(Stored items)
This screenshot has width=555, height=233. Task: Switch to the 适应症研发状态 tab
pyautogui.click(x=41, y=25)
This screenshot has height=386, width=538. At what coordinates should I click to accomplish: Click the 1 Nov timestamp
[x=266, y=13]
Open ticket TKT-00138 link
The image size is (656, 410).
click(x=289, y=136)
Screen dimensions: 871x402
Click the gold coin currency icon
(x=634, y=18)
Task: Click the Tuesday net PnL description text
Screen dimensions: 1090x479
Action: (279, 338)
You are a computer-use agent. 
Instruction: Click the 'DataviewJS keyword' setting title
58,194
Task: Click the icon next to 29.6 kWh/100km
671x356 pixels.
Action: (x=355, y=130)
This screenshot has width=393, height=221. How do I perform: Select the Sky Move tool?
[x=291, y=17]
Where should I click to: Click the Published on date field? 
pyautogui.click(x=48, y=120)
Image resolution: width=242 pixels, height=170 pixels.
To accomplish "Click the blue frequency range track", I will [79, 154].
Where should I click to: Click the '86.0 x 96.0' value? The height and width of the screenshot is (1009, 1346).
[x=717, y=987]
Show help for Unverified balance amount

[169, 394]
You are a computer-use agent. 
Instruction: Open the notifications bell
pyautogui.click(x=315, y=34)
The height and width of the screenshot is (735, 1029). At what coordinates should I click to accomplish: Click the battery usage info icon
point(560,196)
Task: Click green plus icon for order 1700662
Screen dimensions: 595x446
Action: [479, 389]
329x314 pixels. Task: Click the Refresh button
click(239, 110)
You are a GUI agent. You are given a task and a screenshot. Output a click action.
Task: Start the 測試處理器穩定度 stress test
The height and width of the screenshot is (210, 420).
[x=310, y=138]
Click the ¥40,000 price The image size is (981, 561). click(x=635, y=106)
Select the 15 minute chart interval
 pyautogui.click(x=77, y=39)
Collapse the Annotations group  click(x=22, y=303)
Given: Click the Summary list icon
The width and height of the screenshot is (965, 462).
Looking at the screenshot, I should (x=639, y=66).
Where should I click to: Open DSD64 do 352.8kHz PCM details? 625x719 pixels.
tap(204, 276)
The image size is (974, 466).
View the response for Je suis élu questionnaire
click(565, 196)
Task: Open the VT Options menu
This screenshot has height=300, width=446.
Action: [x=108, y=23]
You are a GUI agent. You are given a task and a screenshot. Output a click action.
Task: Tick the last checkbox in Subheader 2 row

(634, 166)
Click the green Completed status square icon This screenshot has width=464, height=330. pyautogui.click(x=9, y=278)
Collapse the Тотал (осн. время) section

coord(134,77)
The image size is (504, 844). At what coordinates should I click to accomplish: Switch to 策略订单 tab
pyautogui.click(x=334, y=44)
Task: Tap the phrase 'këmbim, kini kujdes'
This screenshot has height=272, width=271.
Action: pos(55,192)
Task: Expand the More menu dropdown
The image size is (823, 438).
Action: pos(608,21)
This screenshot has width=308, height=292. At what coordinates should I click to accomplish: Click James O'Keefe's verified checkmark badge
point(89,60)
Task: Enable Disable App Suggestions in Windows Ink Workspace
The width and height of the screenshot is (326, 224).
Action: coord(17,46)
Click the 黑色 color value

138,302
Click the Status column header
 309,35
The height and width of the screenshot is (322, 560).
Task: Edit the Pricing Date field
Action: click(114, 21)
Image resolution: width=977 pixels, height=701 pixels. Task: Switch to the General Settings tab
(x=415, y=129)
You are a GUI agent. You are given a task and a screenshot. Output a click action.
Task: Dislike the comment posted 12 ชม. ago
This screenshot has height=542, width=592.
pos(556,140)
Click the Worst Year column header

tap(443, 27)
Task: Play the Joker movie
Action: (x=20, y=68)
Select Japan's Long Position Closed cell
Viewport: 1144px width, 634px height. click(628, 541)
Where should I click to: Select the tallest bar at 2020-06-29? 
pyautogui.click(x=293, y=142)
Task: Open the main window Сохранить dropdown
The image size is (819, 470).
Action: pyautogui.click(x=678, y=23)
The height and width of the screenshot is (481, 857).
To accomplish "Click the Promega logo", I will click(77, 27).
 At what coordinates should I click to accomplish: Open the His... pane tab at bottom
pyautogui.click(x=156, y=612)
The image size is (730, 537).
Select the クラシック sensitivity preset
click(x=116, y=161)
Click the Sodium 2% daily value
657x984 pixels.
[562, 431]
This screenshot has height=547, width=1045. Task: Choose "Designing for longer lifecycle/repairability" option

TASK DESCRIPTION:
The answer is a portion of the data. Write out exactly the line with "The image size is (819, 470)." and all lines after it.

TASK SOLUTION:
The image size is (819, 470).
Action: pyautogui.click(x=678, y=23)
The height and width of the screenshot is (481, 857).
To accomplish "Click the Promega logo", I will click(77, 27).
 At what coordinates should I click to accomplish: Open the His... pane tab at bottom
pyautogui.click(x=156, y=612)
The image size is (730, 537).
Select the クラシック sensitivity preset
click(x=116, y=161)
Click the Sodium 2% daily value
657x984 pixels.
[562, 431]
This screenshot has height=547, width=1045. Task: Choose "Designing for longer lifecycle/repairability" option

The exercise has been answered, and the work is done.